= Exercise =
Please copy out, in full, each line of the entries below that contains the word "perform" with the same capitalization.

= Exercise data =
------------------------------------------------------------------------
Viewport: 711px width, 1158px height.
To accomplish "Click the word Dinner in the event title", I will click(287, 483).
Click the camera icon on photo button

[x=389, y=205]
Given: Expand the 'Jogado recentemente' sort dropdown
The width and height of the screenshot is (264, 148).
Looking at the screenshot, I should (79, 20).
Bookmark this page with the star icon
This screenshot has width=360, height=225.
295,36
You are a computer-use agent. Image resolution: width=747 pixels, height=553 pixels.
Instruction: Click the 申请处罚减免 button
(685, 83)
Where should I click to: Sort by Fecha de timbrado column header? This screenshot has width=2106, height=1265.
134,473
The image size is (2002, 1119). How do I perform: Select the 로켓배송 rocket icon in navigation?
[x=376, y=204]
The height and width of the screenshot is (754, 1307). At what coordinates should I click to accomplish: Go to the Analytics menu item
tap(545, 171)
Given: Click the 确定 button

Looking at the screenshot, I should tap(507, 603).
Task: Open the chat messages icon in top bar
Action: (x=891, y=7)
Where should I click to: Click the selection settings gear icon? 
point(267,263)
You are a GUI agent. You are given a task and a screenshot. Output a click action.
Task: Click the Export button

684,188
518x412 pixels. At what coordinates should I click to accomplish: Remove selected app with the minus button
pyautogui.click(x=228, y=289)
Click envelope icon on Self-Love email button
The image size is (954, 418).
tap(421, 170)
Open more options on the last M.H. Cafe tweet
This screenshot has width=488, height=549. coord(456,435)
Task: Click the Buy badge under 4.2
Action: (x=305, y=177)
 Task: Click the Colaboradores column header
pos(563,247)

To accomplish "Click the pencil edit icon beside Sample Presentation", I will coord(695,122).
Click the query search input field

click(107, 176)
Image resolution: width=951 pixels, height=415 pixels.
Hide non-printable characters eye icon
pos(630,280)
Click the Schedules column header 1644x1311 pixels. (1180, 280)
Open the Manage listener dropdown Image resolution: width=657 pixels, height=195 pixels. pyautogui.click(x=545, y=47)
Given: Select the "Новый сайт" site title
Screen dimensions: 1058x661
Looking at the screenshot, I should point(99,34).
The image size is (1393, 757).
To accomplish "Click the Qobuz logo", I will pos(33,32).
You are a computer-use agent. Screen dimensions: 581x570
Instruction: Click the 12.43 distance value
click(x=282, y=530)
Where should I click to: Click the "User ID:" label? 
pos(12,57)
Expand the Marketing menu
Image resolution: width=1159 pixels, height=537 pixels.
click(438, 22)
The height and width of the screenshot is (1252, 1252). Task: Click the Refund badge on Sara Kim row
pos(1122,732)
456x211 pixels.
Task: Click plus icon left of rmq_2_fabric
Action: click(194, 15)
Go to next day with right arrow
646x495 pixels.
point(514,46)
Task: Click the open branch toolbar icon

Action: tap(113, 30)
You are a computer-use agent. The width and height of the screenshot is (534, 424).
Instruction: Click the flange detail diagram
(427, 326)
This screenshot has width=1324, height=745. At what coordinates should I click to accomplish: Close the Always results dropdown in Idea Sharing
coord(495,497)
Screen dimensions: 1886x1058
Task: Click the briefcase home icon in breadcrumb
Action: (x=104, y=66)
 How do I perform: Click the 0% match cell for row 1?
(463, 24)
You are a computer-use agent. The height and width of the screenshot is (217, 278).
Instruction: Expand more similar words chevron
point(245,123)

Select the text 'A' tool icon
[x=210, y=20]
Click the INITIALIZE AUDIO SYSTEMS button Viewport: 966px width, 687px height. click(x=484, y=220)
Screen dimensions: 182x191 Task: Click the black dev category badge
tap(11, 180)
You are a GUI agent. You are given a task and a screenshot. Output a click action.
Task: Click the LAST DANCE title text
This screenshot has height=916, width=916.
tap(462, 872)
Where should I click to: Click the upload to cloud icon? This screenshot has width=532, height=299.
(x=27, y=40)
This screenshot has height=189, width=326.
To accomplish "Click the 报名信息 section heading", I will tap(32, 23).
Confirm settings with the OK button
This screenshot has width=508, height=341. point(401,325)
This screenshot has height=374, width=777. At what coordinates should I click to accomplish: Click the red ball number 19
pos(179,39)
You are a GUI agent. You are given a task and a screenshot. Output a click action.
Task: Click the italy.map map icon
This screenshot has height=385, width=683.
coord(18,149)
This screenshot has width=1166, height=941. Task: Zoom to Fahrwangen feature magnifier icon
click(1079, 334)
------------------------------------------------------------------------
= The response =
The image size is (2002, 1119). How do I perform: Select the 로켓배송 rocket icon in navigation?
 How do I perform: Click the 0% match cell for row 1?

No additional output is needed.